The record demonstrates that the jury awarded Tookes damages for the loss of earnings he suffered as a result of injuries sustained while on Port Authority grounds, and that Tookes has received and will continue to receive Social Security disability payments that reimburse him for this same loss of earnings. The Court thus finds that the Port Authority has met its burden of demonstrating with "reasonable certainty" that Tookes' Social Security disability payments correspond to a category of loss for which damages were also awarded. See Turnbull, 133 F.3d at 188 ("The necessary correspondence is easily established where—as here—the collateral source payments are for total disability, and the jury award compensates the plaintiff for the same or similar deficits") (citing Caruso v. Russell P. LeFrois Builders, 635 N.Y.S.2d 367, 369 (4th Dep't 1995) for the conclusion that Social Security disability benefits were "reasonably certain" to replace lost earnings).
II
As the Port Authority has met the requirements of CPLR § 4545(a) and demonstrated its entitlement to a set-off, the Court finds that a reduction of the jury's lost earnings award in the amount of $92,794.40 is appropriate.

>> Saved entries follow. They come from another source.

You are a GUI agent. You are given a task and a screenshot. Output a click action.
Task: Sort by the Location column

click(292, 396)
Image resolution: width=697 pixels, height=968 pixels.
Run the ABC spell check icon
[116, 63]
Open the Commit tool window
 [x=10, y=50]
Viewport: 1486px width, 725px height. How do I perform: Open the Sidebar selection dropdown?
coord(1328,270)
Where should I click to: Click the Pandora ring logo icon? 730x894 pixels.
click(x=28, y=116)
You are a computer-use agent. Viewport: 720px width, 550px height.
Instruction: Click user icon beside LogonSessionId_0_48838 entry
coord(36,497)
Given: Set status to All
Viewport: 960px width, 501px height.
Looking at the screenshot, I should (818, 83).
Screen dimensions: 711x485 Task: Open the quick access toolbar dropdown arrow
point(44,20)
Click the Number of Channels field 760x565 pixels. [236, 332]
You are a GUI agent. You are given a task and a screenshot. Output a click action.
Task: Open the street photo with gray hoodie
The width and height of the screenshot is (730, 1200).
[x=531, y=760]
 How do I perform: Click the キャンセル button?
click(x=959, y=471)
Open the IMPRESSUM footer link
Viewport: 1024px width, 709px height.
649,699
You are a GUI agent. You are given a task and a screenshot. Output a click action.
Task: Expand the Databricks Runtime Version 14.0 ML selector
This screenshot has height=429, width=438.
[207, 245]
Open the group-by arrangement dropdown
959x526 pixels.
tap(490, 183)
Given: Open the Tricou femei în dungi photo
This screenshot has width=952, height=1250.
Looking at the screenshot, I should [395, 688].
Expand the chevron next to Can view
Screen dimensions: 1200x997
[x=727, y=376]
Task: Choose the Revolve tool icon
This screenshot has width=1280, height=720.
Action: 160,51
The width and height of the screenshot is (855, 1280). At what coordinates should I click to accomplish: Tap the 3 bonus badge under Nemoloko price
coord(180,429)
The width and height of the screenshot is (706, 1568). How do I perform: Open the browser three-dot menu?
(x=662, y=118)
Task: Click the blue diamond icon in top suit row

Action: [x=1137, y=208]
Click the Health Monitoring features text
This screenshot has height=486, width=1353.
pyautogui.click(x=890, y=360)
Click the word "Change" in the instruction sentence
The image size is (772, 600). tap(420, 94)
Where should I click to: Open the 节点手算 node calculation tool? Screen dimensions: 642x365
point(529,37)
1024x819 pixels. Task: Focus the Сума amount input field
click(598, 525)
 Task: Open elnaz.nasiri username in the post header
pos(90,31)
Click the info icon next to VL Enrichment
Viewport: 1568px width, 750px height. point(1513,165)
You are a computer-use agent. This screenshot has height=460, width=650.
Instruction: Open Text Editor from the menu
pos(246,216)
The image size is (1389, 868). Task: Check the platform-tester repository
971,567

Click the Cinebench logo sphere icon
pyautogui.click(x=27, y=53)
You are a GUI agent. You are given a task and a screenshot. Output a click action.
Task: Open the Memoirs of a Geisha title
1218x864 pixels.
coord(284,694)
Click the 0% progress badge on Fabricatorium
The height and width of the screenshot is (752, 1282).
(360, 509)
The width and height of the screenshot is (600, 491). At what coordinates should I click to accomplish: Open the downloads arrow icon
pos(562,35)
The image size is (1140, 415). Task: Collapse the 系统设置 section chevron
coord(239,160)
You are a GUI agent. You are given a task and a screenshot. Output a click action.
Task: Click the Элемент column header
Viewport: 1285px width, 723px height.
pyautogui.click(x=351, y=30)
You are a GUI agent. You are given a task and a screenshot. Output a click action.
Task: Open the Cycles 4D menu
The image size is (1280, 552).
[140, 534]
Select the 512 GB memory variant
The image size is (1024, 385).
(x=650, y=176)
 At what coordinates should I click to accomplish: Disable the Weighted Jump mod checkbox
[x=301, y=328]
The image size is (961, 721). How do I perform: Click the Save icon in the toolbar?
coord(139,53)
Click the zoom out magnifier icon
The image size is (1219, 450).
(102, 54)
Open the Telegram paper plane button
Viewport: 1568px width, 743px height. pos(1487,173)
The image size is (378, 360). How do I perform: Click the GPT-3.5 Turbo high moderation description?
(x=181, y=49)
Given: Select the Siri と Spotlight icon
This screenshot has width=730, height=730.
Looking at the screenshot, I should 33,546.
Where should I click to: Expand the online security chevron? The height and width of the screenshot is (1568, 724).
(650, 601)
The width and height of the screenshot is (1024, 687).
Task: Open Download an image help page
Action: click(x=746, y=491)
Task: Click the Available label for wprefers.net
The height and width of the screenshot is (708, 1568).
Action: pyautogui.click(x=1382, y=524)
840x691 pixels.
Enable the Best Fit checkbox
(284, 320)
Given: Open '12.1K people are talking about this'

This set-off amount is comprised of Tookes' Social Security disability benefit payments for the following periods: November 2007: $1,254.50; December 2007—February 2008: $3,849.90; January 2010: $1,350.00; and February 2010—January 2015: $86,340.00. In accordance with CPLR § 4545(a), Tookes is entitled to a credit for some of the premiums paid for these Social Security benefits as well as the projected future costs of maintaining such benefits. See id. However, he has not submitted any evidence of an entitlement to such credits. See Corbin v. Grand Union Co., 1997 WL 739583, at *9 (S.D.N.Y. Nov. 26, 1997) (finding plaintiff waived right to reimbursement for premium payments made toward insurance where she "presented no evidence of the amount of such premiums.").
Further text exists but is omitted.